Tomorrow is the big day, the day the Hidden Hills house is finally getting appraised. Everything in the last year has lead up to this appraisal. The house itself... It's going to have to be sold as is. It's not in the best of shape, but it's definitely not the worst. And after all the cleanup of the last year, and especially after the deep clean over this past weekend, it looks better than I've ever seen it. So, here's to hoping things go well and it gets a good appraisal. The plot is at the top of a hill, with a near private driveway up said hill, and pretty great views. The problem is the demand for multi-million dollar homes. Hidden Hills will always be a desirable place to live for a lot of people, but there's quite a few of the houses already saturating the market. And the house needs to be sold before February of next year before the stupid taxes hit, taxes on 40 cents of every dollar... I love California, but these fucking taxes are some of the major drawbacks and one of the main reasons we're moving out of state. But yeah... I really hope things go well.

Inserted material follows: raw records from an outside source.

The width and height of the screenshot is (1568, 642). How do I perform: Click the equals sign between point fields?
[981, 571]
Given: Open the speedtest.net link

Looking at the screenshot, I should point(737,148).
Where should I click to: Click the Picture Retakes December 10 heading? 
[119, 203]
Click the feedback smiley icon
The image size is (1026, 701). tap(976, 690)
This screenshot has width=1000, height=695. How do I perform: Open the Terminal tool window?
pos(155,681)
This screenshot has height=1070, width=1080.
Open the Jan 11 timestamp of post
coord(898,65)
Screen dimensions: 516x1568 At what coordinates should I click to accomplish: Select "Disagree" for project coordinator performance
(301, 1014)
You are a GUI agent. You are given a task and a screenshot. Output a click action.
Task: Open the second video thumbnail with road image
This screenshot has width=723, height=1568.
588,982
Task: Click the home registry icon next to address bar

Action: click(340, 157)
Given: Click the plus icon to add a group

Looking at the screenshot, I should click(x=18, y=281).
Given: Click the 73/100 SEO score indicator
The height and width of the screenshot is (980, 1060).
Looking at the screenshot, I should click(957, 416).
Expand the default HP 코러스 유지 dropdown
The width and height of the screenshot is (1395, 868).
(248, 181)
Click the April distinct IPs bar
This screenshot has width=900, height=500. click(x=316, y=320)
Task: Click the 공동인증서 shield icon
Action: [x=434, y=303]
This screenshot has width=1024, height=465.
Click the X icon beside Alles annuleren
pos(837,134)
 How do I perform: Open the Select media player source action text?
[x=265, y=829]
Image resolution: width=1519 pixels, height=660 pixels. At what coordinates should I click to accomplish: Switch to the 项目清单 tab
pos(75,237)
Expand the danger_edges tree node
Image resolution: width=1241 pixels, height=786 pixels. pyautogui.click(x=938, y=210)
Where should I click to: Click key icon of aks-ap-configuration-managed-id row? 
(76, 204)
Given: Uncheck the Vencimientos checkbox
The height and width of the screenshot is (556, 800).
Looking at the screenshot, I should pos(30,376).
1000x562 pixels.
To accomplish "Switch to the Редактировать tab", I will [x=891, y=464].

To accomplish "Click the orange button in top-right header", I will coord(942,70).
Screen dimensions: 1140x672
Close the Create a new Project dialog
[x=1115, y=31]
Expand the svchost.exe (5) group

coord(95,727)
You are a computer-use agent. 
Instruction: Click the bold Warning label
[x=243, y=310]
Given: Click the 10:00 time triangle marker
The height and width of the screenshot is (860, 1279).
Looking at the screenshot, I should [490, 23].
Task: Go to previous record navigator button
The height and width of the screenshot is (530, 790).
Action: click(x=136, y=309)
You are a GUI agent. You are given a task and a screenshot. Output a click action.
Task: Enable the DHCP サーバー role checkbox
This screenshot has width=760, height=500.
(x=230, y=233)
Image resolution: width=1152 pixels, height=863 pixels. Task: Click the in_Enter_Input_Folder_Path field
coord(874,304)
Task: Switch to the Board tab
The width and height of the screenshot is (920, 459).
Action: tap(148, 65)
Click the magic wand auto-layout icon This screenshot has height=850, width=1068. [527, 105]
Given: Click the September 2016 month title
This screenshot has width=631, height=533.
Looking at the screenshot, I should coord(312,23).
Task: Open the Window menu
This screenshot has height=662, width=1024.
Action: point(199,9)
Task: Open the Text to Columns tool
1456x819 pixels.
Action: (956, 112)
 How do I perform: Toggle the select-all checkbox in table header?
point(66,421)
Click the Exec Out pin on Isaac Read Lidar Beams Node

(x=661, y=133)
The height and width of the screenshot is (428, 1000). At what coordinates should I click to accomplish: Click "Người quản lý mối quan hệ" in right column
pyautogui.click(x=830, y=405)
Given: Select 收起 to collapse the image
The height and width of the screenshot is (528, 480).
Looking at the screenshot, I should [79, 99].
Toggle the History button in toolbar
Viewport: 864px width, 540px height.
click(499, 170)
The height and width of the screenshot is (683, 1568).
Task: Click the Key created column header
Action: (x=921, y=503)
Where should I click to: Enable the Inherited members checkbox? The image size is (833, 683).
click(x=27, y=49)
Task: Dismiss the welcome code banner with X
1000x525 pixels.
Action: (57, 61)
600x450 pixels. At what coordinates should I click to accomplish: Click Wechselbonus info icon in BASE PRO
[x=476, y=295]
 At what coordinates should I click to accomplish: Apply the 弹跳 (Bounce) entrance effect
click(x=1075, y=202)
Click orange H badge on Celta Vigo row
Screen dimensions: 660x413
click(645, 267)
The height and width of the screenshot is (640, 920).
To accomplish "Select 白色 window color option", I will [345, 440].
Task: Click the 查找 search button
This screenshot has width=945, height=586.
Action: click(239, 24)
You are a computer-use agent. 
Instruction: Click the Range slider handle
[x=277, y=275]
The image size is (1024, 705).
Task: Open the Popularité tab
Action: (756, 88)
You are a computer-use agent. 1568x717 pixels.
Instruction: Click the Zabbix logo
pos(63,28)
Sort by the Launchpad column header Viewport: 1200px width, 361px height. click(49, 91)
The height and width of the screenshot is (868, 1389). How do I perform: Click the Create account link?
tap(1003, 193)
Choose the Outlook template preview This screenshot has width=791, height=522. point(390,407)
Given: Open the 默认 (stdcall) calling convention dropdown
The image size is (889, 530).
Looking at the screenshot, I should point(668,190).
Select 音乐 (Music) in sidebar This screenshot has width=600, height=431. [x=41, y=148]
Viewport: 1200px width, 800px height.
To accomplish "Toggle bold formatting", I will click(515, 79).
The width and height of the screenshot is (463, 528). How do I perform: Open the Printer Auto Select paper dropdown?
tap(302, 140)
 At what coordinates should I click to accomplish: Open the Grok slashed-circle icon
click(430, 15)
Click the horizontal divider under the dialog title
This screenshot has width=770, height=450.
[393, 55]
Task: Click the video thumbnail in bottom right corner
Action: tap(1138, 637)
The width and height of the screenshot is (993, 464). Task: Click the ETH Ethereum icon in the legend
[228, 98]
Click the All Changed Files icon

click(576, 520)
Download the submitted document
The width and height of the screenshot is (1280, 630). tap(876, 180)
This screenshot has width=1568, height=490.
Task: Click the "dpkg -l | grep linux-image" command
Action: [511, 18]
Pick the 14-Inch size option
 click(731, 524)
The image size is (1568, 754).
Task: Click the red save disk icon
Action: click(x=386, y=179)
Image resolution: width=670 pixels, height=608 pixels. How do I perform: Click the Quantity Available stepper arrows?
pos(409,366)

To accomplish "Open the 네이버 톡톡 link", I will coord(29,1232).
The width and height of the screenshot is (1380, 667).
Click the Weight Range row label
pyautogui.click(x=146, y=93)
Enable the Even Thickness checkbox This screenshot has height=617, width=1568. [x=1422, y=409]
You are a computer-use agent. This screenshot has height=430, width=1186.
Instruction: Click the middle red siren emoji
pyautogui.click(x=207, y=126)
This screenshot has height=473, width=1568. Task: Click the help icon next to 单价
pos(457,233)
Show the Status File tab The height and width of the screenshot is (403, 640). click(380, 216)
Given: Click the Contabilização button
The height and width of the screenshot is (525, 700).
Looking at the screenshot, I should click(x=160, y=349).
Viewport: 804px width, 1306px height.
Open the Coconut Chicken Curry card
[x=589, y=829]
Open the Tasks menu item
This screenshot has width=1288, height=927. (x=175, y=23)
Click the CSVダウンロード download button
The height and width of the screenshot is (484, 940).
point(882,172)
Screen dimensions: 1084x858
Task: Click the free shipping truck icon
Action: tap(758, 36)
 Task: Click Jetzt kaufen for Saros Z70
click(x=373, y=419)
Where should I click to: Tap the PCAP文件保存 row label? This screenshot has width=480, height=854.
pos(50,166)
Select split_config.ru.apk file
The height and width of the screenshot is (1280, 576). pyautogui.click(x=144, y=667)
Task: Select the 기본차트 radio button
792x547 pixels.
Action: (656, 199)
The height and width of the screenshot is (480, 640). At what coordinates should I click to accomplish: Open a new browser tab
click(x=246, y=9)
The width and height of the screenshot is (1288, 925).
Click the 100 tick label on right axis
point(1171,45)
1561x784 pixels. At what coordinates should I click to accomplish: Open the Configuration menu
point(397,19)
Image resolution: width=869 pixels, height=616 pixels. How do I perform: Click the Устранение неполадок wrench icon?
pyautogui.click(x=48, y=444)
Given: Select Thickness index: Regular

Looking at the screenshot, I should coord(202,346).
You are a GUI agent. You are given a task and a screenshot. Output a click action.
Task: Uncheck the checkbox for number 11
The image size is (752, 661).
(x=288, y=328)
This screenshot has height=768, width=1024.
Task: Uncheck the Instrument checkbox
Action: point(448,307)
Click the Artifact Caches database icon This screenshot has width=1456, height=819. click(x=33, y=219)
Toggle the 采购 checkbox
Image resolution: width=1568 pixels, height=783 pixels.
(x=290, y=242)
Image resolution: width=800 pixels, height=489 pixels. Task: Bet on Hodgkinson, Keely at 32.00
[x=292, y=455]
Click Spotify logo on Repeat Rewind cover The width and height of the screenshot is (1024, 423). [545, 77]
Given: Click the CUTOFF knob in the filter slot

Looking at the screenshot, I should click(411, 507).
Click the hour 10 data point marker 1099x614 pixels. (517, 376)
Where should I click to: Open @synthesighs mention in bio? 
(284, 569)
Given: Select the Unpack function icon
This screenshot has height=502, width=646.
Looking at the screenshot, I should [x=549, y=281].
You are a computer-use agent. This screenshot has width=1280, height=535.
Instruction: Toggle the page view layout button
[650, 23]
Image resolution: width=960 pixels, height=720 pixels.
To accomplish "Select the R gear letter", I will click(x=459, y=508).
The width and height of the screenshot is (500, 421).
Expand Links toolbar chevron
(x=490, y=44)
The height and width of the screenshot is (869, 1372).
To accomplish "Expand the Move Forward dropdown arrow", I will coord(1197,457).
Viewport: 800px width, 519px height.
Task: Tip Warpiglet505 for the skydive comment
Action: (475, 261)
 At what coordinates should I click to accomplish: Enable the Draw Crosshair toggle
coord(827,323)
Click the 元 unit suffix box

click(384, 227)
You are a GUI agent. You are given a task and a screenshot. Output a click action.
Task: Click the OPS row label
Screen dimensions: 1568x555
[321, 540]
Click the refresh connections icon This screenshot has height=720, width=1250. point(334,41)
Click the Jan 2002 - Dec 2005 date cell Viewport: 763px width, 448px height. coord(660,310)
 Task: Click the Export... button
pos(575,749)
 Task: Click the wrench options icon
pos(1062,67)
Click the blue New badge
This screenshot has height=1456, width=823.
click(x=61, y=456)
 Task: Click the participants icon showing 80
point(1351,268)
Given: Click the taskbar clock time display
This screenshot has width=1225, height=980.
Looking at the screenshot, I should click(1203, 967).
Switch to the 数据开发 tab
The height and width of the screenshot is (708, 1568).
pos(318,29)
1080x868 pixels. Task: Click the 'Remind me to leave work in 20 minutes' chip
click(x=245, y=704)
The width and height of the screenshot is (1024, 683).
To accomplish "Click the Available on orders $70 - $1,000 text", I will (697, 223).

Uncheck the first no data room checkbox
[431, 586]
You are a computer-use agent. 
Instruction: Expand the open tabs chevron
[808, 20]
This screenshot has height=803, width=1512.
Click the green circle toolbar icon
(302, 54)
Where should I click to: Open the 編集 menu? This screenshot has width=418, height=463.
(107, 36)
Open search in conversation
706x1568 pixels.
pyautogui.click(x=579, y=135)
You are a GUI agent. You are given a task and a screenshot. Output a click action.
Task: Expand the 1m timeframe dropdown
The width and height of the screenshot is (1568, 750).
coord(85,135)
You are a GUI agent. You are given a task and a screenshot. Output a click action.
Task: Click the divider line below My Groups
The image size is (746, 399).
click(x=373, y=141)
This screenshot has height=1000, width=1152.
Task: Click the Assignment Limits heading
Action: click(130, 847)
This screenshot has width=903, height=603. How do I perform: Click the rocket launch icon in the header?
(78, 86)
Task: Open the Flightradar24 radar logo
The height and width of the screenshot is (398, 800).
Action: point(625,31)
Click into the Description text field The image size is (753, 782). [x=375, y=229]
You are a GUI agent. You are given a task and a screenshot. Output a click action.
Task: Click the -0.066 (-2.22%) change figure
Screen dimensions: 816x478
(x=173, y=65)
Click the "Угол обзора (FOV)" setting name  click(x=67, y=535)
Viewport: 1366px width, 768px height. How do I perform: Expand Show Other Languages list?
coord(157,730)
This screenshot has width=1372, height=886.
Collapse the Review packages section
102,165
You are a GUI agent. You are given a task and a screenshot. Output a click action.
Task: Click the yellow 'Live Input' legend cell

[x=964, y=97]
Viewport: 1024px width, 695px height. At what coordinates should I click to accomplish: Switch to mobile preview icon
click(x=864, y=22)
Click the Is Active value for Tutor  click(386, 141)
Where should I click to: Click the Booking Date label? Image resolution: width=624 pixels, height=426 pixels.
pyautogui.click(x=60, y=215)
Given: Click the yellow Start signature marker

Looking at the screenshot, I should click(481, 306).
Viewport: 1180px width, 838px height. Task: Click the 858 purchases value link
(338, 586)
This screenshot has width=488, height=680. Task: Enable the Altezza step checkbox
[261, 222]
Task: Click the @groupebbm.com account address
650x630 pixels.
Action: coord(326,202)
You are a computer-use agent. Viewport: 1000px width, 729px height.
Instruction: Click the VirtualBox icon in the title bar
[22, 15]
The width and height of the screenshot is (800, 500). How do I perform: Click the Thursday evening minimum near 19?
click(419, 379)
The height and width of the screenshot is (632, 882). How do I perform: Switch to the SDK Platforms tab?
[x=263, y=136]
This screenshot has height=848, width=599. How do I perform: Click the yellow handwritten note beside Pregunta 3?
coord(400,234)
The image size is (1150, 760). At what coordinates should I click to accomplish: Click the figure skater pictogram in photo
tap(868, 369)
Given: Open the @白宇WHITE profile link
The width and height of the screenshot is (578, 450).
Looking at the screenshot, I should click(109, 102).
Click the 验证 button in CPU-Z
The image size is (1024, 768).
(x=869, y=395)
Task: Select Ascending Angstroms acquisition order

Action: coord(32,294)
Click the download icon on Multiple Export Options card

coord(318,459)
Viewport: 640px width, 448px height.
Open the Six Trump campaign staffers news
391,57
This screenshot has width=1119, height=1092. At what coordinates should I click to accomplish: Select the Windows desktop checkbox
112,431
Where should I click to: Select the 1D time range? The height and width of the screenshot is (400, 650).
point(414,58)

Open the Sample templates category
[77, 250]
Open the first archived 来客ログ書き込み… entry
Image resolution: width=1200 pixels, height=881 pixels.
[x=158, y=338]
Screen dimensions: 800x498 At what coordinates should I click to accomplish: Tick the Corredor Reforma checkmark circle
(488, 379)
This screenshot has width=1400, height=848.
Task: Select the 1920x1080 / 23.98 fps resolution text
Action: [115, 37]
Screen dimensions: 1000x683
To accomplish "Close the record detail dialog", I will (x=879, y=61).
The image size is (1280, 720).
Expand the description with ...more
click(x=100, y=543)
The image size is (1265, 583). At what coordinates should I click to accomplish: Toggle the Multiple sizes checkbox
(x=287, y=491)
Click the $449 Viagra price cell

I don't know what it is about people walking along the 210 freeway, but it beginning to become an issue. On Thursday evening, as I was heading to Logan's, around the Upland area, there was a man walking along the shoulder. This morning, as I'm driving home from Logan's, closer to San Dimas this time, there's a man walking along the median. A few weeks ago, again as I was driving to Logan's, two motorcycles were going the wrong way along the shoulder. It's getting out of hand. And it's not because of stopped cars, they are never near a stopped car. It's so weird.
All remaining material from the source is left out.